[Start of Attachment]

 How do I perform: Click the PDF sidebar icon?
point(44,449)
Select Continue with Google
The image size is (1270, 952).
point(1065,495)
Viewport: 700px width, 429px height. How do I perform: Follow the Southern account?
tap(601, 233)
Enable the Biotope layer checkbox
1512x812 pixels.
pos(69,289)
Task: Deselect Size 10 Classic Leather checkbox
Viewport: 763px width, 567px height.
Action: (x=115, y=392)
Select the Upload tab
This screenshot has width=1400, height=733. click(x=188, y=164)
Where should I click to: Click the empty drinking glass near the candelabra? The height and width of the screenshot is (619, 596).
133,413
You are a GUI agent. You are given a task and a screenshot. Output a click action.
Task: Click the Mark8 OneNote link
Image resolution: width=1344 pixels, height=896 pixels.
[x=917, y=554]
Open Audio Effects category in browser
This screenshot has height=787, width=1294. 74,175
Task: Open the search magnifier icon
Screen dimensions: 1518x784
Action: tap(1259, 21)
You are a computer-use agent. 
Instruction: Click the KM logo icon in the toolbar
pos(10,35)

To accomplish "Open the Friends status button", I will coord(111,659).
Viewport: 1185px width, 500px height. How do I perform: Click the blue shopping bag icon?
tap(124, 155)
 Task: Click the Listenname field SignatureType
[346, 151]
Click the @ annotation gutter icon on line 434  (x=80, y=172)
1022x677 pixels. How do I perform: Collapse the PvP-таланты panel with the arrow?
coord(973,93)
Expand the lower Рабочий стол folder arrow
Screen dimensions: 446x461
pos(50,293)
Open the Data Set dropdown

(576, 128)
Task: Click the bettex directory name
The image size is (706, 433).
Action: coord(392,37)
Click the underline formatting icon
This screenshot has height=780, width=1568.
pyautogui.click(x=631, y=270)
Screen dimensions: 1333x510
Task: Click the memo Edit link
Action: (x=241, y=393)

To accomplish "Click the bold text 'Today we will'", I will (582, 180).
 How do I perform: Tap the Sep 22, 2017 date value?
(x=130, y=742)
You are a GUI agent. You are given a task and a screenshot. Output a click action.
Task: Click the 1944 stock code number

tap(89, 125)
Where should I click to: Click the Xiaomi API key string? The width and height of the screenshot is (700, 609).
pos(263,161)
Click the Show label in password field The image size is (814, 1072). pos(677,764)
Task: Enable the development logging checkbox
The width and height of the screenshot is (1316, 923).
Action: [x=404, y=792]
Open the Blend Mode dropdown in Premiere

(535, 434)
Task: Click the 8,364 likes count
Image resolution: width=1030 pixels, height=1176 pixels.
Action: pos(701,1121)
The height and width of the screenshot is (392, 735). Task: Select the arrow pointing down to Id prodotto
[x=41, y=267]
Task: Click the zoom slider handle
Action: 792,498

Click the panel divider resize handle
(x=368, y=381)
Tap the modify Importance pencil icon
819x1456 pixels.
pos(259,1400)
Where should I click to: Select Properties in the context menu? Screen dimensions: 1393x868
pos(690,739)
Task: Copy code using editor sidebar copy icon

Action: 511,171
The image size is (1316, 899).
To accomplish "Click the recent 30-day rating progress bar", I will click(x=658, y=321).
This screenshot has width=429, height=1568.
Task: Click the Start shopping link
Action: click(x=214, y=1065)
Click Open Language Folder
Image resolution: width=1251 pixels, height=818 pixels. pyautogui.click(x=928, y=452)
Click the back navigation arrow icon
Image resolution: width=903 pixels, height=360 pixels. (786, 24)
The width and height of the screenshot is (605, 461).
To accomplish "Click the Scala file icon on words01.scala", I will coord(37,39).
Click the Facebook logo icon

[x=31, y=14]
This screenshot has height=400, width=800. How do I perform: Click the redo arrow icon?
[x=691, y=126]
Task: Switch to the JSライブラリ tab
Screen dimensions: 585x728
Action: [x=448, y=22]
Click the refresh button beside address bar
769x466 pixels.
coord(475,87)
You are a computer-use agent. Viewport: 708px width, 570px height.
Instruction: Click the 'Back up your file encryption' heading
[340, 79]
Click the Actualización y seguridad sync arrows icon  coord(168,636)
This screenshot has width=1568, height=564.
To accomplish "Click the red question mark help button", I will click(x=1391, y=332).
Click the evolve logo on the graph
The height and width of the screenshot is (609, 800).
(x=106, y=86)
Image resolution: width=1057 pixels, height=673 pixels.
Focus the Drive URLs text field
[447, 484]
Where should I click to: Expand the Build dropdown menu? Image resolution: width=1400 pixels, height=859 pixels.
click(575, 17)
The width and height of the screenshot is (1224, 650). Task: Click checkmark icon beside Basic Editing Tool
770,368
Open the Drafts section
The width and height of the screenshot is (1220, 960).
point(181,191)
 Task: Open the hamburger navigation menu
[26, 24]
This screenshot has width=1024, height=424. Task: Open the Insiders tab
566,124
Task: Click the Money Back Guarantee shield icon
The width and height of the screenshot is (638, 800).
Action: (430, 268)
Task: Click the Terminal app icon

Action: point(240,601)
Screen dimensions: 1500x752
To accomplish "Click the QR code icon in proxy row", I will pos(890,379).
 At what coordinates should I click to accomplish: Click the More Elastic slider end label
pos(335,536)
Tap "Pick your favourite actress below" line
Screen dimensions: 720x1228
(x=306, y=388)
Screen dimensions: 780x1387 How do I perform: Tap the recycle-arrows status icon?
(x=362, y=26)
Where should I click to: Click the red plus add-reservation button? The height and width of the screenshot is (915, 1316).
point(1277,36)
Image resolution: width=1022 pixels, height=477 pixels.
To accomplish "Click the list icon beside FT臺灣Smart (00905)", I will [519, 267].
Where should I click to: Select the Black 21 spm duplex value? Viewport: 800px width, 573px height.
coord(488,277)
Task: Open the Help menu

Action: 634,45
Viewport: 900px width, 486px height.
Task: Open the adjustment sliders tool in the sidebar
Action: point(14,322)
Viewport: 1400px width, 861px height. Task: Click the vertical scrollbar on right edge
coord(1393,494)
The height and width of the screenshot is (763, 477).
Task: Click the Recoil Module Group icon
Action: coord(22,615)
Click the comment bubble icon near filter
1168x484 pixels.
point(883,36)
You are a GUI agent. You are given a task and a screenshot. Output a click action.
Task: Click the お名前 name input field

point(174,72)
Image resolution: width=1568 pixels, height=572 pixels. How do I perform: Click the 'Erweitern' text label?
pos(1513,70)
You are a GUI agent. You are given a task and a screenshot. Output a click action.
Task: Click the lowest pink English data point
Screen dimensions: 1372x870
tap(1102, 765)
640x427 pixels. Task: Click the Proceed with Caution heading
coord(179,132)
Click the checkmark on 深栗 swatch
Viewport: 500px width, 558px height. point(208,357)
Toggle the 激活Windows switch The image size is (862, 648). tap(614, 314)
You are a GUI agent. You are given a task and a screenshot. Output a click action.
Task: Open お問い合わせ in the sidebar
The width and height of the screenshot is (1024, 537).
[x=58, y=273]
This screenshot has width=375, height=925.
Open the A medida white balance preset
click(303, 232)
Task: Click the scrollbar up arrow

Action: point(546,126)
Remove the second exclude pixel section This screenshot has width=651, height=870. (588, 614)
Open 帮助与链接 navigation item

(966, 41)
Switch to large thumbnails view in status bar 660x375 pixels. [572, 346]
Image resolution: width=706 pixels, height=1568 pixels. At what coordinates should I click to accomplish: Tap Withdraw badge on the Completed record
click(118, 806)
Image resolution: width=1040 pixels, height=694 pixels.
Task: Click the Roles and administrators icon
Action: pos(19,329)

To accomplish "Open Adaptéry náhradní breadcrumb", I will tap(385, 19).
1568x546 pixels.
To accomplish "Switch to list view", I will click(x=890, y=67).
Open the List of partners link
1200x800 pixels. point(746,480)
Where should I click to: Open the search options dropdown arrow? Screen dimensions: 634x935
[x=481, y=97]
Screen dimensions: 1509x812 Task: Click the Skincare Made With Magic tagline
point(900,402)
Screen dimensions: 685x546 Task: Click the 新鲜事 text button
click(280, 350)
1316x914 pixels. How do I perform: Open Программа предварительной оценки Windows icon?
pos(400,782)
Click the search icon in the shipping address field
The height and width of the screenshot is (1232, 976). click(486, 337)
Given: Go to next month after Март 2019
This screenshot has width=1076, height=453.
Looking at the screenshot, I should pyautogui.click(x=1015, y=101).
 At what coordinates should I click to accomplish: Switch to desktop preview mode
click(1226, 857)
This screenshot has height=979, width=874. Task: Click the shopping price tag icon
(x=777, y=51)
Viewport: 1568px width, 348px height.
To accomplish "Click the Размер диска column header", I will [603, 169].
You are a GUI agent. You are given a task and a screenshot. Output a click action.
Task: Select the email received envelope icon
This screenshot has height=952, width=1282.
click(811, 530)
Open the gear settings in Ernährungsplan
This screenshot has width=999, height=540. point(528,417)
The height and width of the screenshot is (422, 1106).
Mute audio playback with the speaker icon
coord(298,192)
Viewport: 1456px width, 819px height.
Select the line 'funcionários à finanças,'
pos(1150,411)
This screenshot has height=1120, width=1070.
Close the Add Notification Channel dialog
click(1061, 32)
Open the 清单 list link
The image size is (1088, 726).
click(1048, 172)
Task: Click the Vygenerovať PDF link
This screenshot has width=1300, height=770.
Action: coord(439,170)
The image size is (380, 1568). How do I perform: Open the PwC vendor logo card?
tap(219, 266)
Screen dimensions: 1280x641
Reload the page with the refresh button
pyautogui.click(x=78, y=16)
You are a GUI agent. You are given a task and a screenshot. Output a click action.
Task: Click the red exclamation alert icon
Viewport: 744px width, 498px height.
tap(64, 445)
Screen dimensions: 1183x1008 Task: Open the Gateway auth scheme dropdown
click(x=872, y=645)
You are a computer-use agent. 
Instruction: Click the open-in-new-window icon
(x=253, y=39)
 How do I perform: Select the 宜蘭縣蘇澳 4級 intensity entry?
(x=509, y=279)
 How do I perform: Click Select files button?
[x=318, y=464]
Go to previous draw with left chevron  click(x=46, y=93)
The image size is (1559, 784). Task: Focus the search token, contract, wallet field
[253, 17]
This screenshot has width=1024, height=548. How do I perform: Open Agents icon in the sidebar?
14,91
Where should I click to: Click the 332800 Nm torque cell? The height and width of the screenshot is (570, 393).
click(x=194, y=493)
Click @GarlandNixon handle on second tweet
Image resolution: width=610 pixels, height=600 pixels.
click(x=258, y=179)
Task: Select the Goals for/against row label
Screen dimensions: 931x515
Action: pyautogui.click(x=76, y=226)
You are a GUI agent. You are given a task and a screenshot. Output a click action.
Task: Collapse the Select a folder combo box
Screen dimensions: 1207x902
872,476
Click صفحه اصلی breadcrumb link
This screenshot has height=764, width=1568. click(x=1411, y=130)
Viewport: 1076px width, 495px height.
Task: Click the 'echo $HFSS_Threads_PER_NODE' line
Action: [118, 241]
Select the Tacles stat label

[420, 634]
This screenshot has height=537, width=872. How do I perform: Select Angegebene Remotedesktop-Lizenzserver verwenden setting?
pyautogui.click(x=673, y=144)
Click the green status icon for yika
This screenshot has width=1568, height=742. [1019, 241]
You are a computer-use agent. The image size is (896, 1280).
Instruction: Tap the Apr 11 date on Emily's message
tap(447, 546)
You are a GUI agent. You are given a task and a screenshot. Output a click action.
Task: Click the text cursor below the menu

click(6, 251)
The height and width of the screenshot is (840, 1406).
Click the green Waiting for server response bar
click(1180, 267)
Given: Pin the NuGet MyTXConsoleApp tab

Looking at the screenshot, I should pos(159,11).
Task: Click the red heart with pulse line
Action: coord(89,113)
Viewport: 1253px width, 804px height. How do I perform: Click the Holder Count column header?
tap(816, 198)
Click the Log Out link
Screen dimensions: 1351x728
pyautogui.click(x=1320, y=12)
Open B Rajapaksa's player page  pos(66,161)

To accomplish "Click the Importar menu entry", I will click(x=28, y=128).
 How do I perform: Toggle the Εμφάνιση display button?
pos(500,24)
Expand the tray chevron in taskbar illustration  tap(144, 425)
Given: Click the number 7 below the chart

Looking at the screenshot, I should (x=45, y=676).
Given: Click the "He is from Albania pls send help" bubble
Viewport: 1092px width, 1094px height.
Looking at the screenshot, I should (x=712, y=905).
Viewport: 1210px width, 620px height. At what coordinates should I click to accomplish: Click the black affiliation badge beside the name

[End of Attachment]

From the records above, transcribe exactly the run of lines that opens with the line holding "Viewport: 744px width, 498px height." and closes with the line holding "Go to previous", both included.

Problem solution |
Viewport: 744px width, 498px height.
tap(64, 445)
Screen dimensions: 1183x1008 Task: Open the Gateway auth scheme dropdown
click(x=872, y=645)
You are a computer-use agent. 
Instruction: Click the open-in-new-window icon
(x=253, y=39)
 How do I perform: Select the 宜蘭縣蘇澳 4級 intensity entry?
(x=509, y=279)
 How do I perform: Click Select files button?
[x=318, y=464]
Go to previous draw with left chevron  click(x=46, y=93)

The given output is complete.